I’ve also really got to thank the other people involved with my story: My editor Liz, of course; Nick with photography; Nicole, Sam and Amanda with graphics; and a sprinkling of other people. These people really pulled my story together. Reporting’s important. But the other things that go into a story are equally important, and I don’t think we emphasize it enough. The main graphic in the story combined scores and percentages of a national test that gauges academic achievement and analyzes the results. The original graphic was good, but after adding new information, it really stood out.
I’m very proud of the story. It took a long time, and sometimes it was frustrating and I really wanted to give up. But I’m glad I stuck with it because, honestly, why would I have given it up? It’s what I love. And it’s good experience and a good way for me to hone my projects style. I think I’m going to want to be doing more long-term reporting that takes a little more heavy lifting. But as I get to that point, I know I’m going to need help. I’m taking intermediate writing in the fall, and I’m planning on taking investigative reporting at some point. I’m also taking a great intensive interviewing class as well.
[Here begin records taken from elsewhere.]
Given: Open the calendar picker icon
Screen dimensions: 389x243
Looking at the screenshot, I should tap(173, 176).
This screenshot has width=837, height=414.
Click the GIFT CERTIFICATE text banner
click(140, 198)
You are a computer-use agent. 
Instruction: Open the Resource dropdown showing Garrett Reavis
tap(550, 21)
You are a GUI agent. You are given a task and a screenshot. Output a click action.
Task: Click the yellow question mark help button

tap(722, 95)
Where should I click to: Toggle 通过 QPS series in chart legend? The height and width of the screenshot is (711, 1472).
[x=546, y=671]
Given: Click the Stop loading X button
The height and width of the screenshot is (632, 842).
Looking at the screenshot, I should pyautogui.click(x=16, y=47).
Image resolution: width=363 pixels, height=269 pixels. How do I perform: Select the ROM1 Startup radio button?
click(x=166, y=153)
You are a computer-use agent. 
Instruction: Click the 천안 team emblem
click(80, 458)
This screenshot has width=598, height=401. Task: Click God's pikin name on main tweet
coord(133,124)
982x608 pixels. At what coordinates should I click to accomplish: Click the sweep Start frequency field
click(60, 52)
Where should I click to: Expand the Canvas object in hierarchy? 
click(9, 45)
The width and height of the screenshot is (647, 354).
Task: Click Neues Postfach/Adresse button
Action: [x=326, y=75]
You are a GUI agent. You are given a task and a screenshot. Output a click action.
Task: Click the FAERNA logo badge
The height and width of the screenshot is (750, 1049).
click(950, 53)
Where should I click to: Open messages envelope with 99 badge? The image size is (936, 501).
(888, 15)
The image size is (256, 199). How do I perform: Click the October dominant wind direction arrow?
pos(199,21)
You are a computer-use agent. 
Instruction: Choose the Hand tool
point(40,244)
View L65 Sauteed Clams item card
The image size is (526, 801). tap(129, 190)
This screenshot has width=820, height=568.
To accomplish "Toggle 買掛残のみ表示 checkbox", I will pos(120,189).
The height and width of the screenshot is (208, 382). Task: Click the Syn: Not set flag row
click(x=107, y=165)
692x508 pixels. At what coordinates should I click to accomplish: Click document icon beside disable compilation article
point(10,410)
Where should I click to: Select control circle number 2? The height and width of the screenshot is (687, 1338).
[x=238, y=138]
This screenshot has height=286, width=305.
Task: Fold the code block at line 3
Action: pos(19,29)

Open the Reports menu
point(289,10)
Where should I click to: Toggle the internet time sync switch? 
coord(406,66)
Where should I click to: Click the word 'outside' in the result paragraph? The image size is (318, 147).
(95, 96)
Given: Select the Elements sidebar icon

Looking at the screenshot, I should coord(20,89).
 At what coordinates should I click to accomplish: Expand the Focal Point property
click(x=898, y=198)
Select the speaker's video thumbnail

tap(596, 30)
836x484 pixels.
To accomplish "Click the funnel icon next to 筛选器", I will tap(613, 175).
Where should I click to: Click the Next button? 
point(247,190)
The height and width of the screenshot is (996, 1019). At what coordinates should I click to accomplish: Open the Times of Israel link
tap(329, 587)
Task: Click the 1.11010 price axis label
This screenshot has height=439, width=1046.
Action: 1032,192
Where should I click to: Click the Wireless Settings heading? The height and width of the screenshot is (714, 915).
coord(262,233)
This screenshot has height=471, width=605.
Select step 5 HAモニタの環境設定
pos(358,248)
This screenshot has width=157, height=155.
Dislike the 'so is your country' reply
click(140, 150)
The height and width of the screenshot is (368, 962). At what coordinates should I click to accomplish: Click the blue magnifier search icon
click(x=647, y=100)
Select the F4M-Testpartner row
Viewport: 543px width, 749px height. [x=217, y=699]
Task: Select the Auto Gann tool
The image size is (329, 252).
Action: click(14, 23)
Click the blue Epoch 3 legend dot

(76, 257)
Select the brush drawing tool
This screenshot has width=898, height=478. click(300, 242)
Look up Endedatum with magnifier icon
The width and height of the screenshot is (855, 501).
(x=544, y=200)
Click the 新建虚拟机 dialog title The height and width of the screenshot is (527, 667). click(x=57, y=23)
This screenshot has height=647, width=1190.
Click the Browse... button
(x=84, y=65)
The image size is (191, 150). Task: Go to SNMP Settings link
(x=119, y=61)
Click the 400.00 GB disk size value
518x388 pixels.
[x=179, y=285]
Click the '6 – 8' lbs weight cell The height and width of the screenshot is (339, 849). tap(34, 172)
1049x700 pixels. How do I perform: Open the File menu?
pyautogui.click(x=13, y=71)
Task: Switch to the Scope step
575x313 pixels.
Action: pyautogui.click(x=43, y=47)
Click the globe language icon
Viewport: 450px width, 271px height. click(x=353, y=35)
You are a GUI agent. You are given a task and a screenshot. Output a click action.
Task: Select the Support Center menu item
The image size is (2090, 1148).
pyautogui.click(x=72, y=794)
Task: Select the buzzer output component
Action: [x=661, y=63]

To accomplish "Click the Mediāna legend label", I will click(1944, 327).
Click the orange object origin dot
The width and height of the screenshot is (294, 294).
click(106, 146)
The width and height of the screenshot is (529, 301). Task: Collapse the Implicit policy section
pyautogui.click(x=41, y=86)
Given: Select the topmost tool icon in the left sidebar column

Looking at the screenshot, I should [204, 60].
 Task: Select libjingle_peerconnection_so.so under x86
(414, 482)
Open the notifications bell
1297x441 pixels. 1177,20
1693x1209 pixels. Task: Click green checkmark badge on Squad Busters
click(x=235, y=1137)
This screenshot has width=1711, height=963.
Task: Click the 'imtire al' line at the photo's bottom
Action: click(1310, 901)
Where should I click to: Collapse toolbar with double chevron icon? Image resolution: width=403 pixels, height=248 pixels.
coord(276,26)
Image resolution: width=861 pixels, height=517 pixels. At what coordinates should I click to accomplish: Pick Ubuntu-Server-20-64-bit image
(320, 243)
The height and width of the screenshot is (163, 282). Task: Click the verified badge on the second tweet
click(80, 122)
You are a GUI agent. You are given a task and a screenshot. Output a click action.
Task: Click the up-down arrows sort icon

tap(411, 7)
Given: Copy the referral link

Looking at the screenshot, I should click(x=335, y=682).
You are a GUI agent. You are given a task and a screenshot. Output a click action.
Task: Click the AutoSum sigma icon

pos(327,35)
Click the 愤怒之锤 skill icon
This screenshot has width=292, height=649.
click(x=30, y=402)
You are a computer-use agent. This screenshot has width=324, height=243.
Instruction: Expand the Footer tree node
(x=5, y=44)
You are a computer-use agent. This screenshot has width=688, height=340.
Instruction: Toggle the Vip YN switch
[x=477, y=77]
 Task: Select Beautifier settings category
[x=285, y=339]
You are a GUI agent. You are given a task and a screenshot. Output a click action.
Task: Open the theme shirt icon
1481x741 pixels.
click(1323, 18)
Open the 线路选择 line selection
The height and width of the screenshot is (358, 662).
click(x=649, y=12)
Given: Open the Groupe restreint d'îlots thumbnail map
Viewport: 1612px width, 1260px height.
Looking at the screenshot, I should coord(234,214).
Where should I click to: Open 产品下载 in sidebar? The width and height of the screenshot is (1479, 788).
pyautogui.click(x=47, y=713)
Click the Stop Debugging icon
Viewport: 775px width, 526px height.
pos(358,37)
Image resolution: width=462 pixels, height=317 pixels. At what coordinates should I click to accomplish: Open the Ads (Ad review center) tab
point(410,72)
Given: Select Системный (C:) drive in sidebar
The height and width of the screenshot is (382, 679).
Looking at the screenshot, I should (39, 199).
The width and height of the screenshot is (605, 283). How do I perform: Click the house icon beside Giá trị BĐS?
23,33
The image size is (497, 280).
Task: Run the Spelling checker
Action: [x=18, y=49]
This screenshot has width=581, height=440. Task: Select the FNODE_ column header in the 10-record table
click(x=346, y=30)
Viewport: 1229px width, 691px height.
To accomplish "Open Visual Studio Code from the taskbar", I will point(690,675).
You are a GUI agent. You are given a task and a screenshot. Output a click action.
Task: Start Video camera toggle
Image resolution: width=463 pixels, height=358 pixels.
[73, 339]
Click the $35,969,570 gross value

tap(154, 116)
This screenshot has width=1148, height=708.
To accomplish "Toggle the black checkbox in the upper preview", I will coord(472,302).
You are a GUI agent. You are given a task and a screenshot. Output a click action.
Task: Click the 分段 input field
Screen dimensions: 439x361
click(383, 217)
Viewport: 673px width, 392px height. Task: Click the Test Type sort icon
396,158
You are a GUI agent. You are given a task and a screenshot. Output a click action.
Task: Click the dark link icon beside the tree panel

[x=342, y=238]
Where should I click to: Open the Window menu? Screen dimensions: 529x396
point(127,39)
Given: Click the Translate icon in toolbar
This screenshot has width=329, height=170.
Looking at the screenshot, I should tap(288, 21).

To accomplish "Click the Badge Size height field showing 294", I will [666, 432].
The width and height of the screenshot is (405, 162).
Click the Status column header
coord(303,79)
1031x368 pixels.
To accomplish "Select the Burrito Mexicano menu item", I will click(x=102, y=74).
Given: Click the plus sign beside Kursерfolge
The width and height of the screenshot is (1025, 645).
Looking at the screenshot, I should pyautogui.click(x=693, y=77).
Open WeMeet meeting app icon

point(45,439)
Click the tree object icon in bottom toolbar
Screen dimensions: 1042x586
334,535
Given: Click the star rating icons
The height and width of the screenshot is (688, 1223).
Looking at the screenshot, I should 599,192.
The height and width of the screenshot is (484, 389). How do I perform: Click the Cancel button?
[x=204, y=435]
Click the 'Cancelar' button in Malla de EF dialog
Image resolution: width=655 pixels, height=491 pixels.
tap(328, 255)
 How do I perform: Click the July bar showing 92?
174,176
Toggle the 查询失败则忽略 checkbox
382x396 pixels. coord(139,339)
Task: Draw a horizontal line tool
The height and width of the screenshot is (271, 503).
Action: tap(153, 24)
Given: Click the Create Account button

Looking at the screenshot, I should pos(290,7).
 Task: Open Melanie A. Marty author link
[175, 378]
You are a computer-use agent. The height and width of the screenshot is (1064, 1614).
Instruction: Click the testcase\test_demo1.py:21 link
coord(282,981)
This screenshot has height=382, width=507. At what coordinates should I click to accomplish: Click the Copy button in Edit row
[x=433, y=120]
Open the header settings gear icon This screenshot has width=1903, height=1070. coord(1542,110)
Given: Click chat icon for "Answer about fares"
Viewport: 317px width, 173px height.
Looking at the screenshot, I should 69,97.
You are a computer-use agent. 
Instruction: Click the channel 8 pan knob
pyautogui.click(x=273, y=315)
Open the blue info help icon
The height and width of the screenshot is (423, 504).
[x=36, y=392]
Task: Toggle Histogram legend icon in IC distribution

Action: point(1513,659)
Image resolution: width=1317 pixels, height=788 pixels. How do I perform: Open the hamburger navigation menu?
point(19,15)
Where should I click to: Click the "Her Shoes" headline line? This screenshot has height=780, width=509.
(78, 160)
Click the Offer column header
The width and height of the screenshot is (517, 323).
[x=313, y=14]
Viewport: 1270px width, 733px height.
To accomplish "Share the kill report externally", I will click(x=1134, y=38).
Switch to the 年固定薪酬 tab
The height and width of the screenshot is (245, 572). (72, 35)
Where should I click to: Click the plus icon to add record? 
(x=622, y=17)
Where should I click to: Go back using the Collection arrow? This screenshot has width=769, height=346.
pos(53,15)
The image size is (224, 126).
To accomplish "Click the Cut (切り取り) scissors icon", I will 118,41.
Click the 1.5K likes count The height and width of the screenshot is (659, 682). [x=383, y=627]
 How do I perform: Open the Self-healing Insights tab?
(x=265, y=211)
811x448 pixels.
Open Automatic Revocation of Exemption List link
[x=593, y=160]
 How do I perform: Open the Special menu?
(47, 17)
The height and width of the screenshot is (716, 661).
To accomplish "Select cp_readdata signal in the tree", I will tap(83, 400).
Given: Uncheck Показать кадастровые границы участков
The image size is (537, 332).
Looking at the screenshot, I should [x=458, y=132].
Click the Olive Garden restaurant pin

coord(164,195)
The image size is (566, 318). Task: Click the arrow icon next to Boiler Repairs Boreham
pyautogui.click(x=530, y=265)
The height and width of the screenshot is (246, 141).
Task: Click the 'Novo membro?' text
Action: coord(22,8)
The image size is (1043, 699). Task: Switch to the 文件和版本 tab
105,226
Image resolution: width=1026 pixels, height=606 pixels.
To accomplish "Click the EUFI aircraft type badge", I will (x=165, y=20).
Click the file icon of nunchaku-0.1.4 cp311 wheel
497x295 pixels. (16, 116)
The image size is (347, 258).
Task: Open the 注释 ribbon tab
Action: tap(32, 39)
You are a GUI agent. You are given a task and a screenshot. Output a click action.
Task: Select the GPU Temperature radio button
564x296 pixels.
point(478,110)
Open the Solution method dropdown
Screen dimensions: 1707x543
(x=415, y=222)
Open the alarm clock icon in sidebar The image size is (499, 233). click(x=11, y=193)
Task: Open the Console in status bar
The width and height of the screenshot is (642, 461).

There was a story written by Katy Bergen that published this week — and once I read it, I was flabbergasted. It was a beautiful article. Very detailed, very narrative, but it showed an importance to an issue that could have been easily lost in the tides of narration. It’s really the kind of work that I admire and I really emulate. She did a great job.
As for me, I’m not really sure how to reflect on this semester and look toward the future. This isn’t a bad thing. I guess I’ve just gotten to the point where I’ve done and experienced so much that I am finding myself slipping into a more transitional mindset. I can feel my interests and my pursuits changing, but I can’t really pin it down. I’ve received a wonderful internship opportunity at C-SPAN for the summer that I’ve been constantly thinking about ever since February. I was assigned to the Special Projects section, which is essentially C-SPAN’s longer term investigative, research-based projects. I find myself developing a liking for these longer projects, and this summer is going to provide the perfect foot-in-the-door opportunity for me. I just want to soak in everything while I’m there. I want to absorb, learn. And dressing professionally doesn’t hurt either.
I can’t lie to myself. I’m incredibly nervous about this summer. But I also have this knot in my stomach that I can’t really seem to untie. I’m not sure where it’s coming from. Maybe it’s the barrage of responsibilities I have towards the end of the semester. Or the fact that I’m trying to fight a psychological (and physiological) fatigue that comes with the downward curve of every semester. Or the fact that I’m really excited to see my family … but also very sad to leave Columbia for so long.
It’s just a balancing act. When I get into despondent moods, it’s usually not hard for me to come out of them. And having people around me who care really help. I’m a very happy person. In fact, I strive to be positive. But the weight of the world and the weight of my heart and what it wants can be very taxing.
I just need to push through, study, be with people I love, write, read, and do everything I usually do. And I know I can do it. Gotta channel my inner engine-that-could.